Zerah Barnett
Zerah Barnett (Hebrew: זרח ברנט; born 16 April 1843 in Kaunas – 15 October 1935 in Tel Aviv) was a Zionist pioneer. He was one of the founders of Petah Tikva. He later founded Neve Shalom, a Jewish neighborhood north of Jaffa.
Biography
Barnett was born in 1843 in Kaunas (then Kovno), and studied at the Slabodka Yeshiva in the city. He married Rachel Leah HaCohen and moved to London, where he became a fur trader and Torah teacher. In 1872 he moved to Jerusalem and started a business, but it was unsuccessful and he lost all his money. He returned to London to work and save more money, before moving a second time to Jerusalem. He then got involved in building Mea Shearim, one of the first neighborhoods situated outside the Old City walls. In 1877 he co-founded Petah Tikva along with Yoel Moshe Salomon. Barnett's wife refused to join him there due to the harsh conditions, which included living in a tent surrounded by ever-present malaria. She asked for arbitration by the Ashkenazi Chief Rabbi of Jerusalem, Shmuel Salant, who having heard both sides, advised her that as a good Jewish wife, she must follow her husband.
During his residence in Jerusalem, Petah Tikva and Neve Shalom, Barnett traveled to London fifteen times in order to raise funds. On two occasions in Paris, he met with Baron Edmond James de Rothschild. As a result of this, Barnett donated a Torah scroll to the Great Synagogue in Petah Tikva. In 1880, he finally built a house there, but the mud and brick building was not sturdy enough for the wet winters, and it washed away like numerous others. After contracting malaria, Barnett moved back to London for five years, and returned in 1885 to build a new stone house. This structure, the first two-storey building in the settlement, also served as a synagogue. One year later, the house served as a fort during the defense of Petah Tikva against Arab raiders.

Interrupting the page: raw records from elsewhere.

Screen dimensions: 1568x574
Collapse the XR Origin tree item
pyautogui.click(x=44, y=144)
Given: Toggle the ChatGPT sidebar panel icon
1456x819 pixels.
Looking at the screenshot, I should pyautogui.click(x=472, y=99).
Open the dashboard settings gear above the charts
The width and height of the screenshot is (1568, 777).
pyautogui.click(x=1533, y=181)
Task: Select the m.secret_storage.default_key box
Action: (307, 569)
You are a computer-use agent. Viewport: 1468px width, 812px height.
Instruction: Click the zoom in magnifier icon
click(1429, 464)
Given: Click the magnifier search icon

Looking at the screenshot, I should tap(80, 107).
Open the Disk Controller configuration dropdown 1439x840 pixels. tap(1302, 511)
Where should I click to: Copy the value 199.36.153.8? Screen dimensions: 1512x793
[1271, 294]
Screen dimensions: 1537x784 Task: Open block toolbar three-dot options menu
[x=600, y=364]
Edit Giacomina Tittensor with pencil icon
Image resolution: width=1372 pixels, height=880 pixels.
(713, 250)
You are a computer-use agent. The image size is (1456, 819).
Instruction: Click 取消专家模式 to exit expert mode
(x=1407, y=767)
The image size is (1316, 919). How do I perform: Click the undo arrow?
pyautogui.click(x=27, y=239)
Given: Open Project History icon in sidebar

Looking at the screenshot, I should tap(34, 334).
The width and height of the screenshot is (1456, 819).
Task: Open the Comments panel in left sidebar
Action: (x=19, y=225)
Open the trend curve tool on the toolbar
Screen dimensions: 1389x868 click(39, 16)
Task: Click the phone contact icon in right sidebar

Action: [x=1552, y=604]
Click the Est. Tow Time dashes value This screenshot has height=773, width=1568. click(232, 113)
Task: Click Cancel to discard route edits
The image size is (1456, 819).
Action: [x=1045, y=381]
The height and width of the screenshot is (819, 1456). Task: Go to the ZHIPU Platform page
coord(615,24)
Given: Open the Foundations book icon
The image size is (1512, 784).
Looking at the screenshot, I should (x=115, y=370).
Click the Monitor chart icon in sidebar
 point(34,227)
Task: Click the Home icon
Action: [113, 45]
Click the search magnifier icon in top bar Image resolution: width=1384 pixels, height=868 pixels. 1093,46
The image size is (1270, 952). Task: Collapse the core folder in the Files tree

In 1890, Barnett sold his Petah Tikva house to buy a substantial plot of land north of Jaffa, where he founded the new Jewish neighborhood of Neve Shalom. Prominent Jewish residents from Jaffa settled there, including the chief rabbi of the city, Naftali Herz HaLevi. In 1896, Barnett donated some of the land to an educational-religious organization to be known as Shar'ei Torah, and also founded a Yeshiva named the Or Zore'ah Yeshiva.
Barnett wrote his memoirs with the help of his daughter Hanah Trager in 1929. These were published in English in 2021.
Barnett died in 1935 in Neve Shalom, by then a suburb of Tel Aviv.
Barnett is mentioned in The Ballad of Yoel Moshe Salomon.